Epidemiological data has demonstrated that colon cancer is disproportional in incidence and mortality between Caucasians and African Americans (AA). Whereas socioeconomic and dietary differences contribute to this disparity other underlying factors must be involved. For instance, the response to chemopreventive agents is different between these two populations. Since chemopreventive agents exert their effect through a molecular target, this disparity would suggest differences at the genetic level. Therefore, the generation and evaluation of chemopreventive agents that address the issue of chemoresistance is essential. As such, we have demonstrated that promising colon cancer chemopreventive agents, derivatives of nonsteroidal anti-inflammatory drugs (NSAIDs), inhibits colon cancer cell growth by inhibiting cell proliferation and enhancing cell killing.
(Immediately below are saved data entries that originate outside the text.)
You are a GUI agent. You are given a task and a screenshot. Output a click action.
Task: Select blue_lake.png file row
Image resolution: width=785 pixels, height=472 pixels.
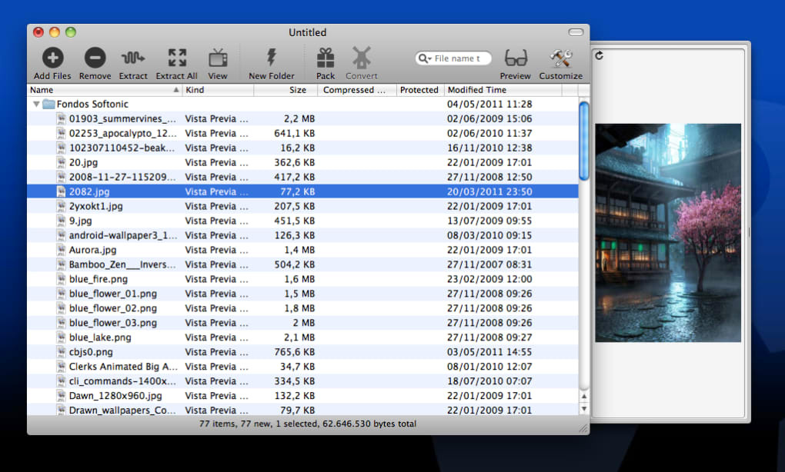point(99,337)
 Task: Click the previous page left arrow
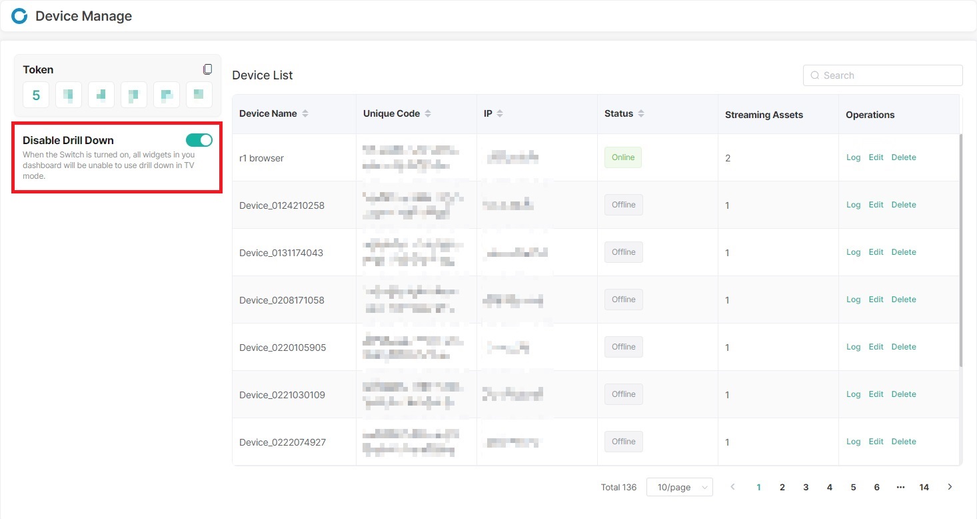[733, 487]
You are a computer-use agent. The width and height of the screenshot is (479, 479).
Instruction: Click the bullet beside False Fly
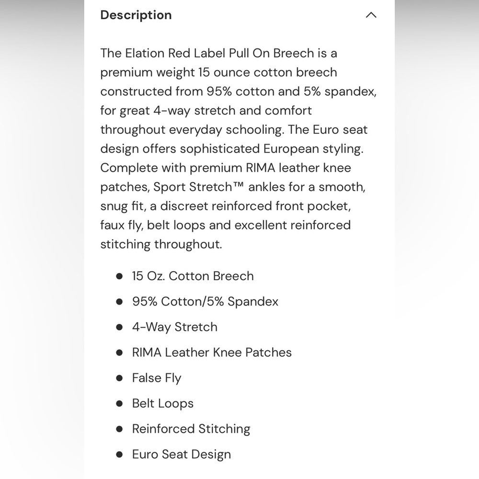coord(119,378)
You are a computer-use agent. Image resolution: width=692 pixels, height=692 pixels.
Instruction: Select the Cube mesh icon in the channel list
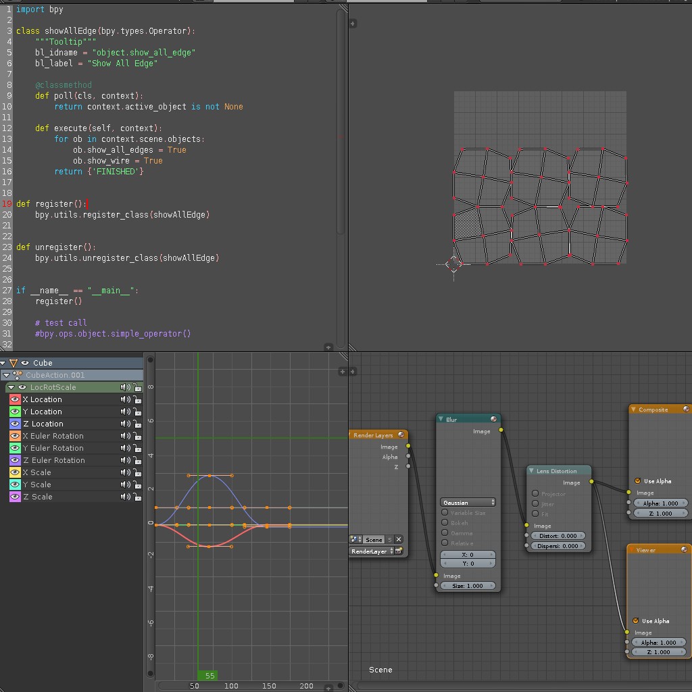tap(14, 363)
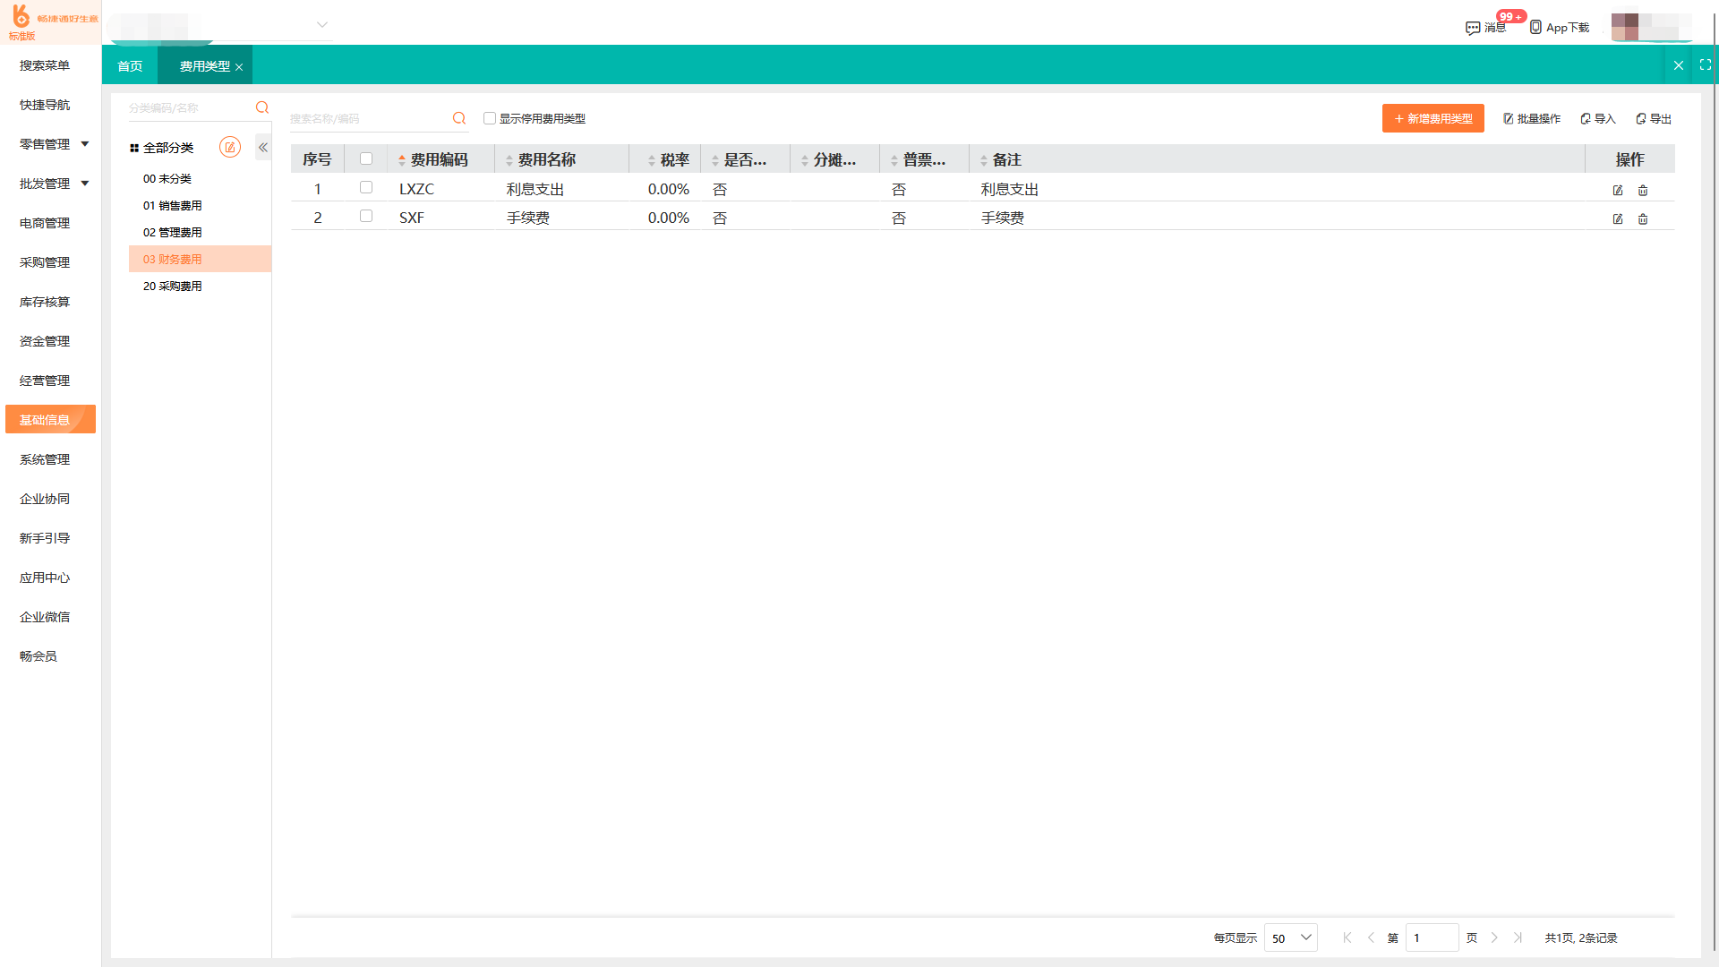Expand the 全部分类 tree item
The height and width of the screenshot is (967, 1719).
(133, 148)
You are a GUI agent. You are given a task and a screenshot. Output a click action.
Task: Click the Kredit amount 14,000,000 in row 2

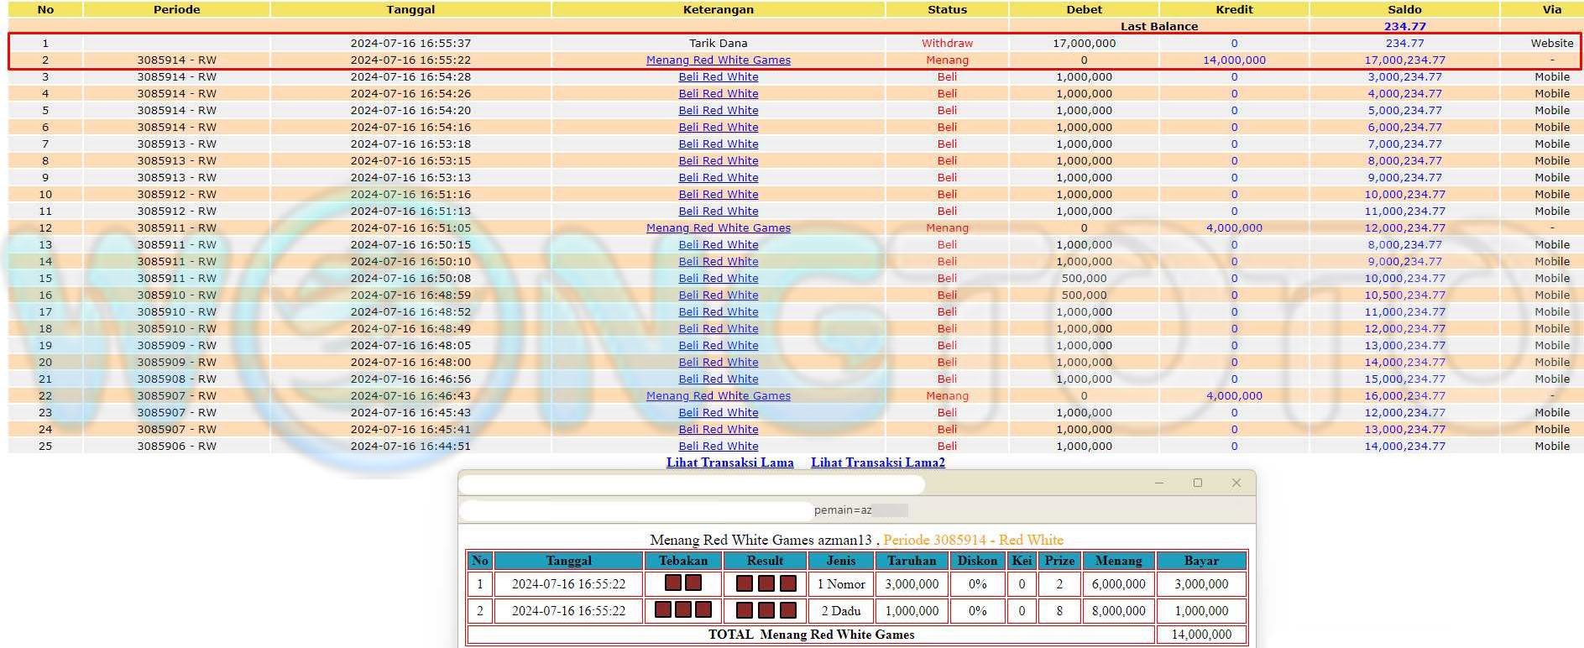[1234, 60]
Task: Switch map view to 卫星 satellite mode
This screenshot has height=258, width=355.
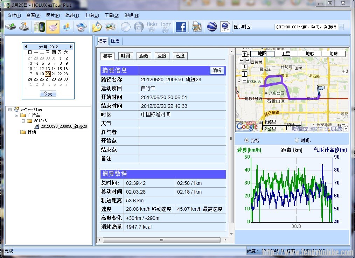Action: (286, 54)
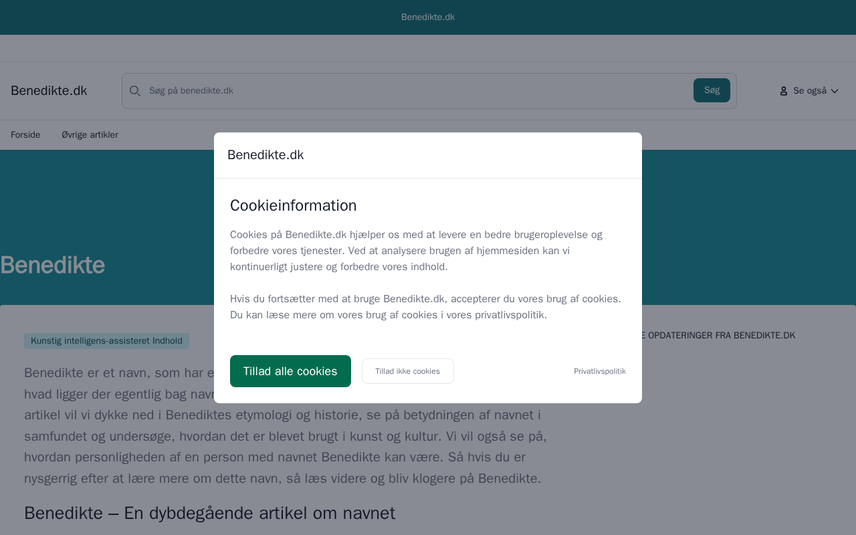Expand the Se også dropdown chevron
This screenshot has width=856, height=535.
tap(835, 91)
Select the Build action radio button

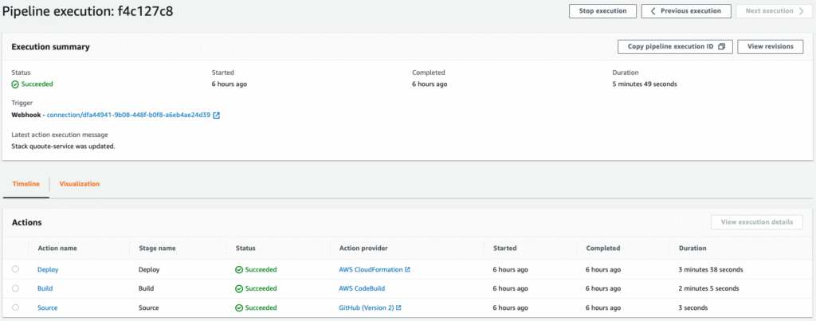(15, 288)
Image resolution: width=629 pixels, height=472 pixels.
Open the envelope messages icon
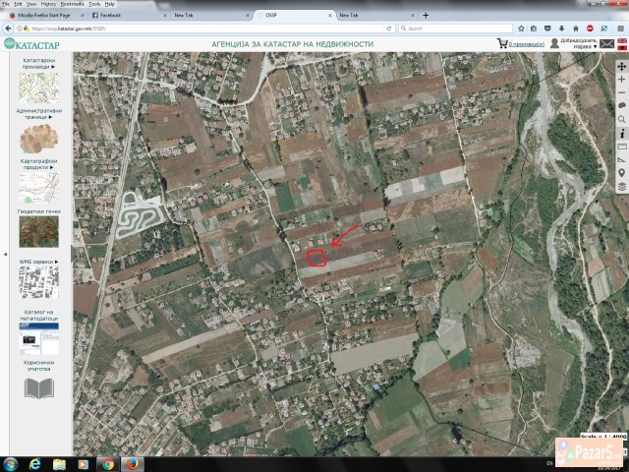pyautogui.click(x=607, y=44)
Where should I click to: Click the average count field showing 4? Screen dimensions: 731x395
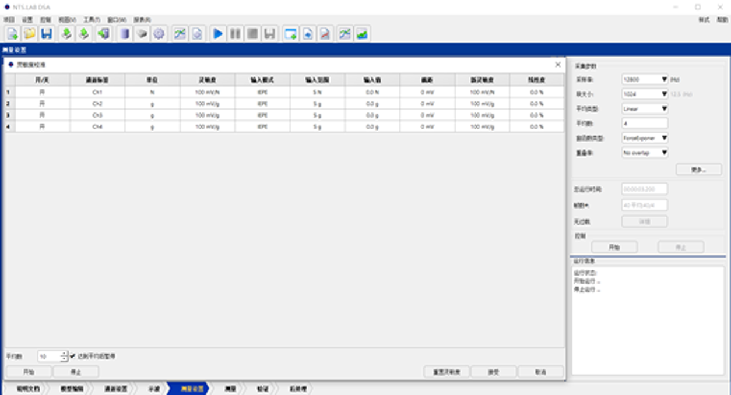click(x=645, y=124)
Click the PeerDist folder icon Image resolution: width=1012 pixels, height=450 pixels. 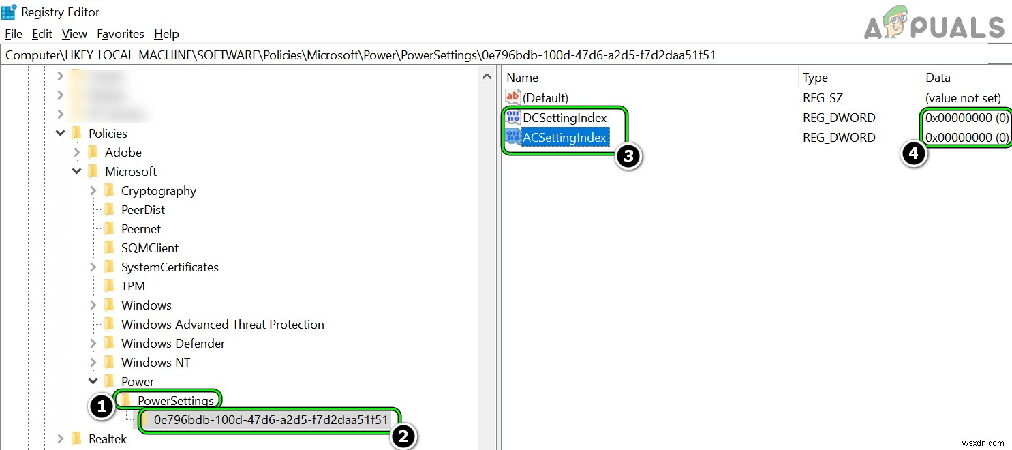tap(110, 209)
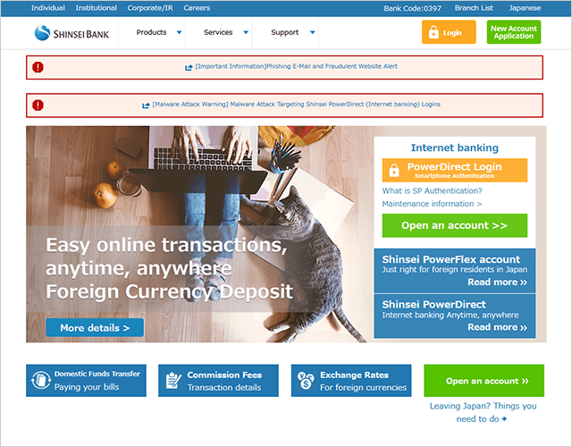
Task: Click the red alert icon beside Malware warning
Action: point(38,105)
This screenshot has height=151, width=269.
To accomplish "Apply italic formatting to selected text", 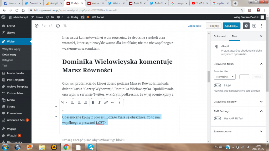I will click(x=99, y=103).
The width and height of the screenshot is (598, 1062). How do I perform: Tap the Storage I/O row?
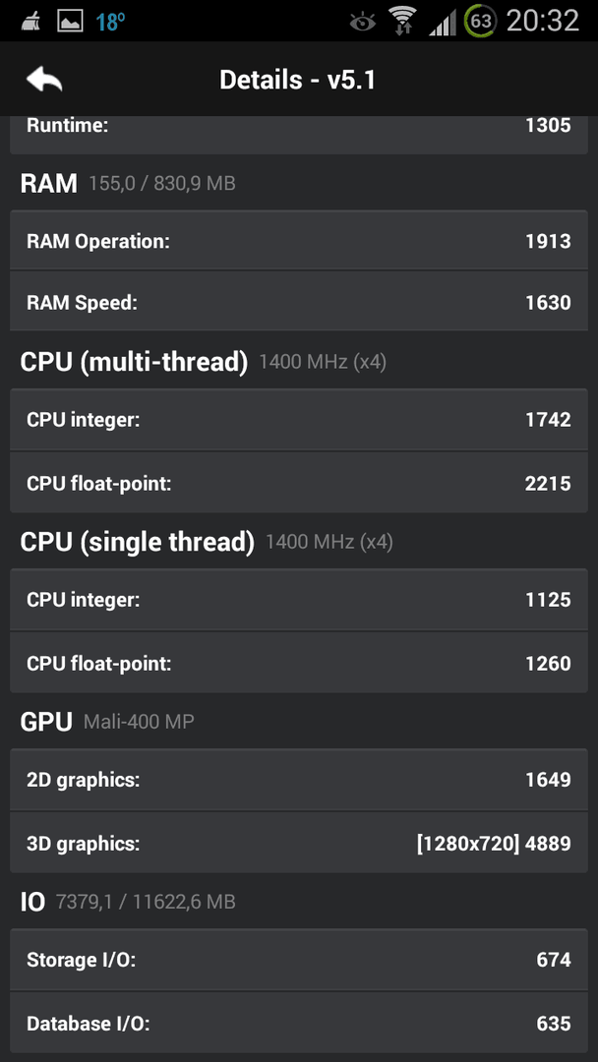(x=299, y=960)
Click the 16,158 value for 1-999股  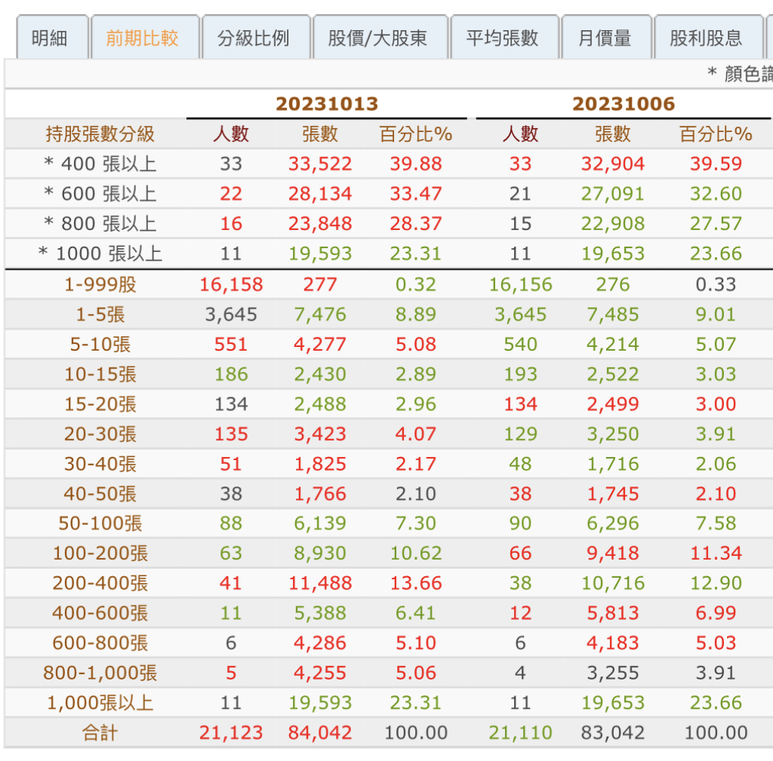[231, 284]
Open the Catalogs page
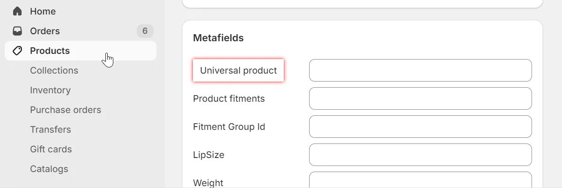The width and height of the screenshot is (562, 188). (49, 169)
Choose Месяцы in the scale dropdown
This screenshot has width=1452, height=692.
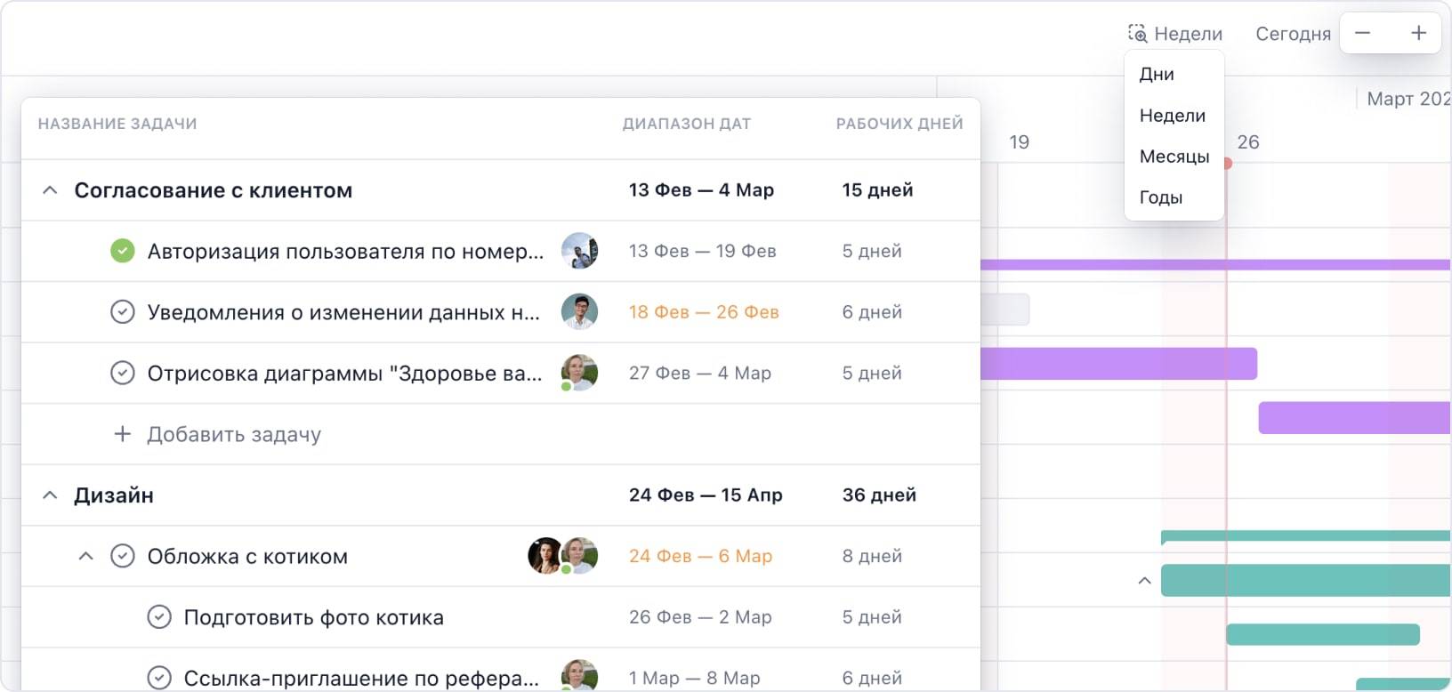tap(1174, 157)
However, very little is known about the molecular targets in the cancer cell that are responsible for this effect. microRNAs (miRNAs), small (17-22 nt) regulatory RNAs, are known to control gene expression and translational repression or degradation, via specific sites at the 3’-UTR of its target mRNAs. The deletion or mutation of one particular miRNA could potentially lead to the progression of disease; specifically, cancer. Therefore, using total RNA isolated from tumors of xenographic mouse and colorectal cancer cells treated with NSAID derivatives, miRNA distribution patterns were determined. Protein lysates of the tumors and tissue culture cells were also examined for levels of transcriptional activating factors (i.e., NF-kB and p53). We demonstrate that derivatives of NSAIDs altered the synthesis or activity of multiple miRNA and transcriptional DNA-binding factors In vivo and In vitro. Of interest, our chemopreventive agents induced expression Levels of, among others, the tumor suppressor Let-7 miRNA family. In addition, this increase was directly related to the presence of a functional p53 gene product. Thus, a correlation of altered level of miRNA and the expression and/or activation of its target genes may assist us with ascertaining the association of miRNAs with poor clinical outcome.

Citation Information: Cancer Epidemiol Biomarkers Prev 2010;19(10 Suppl):A54.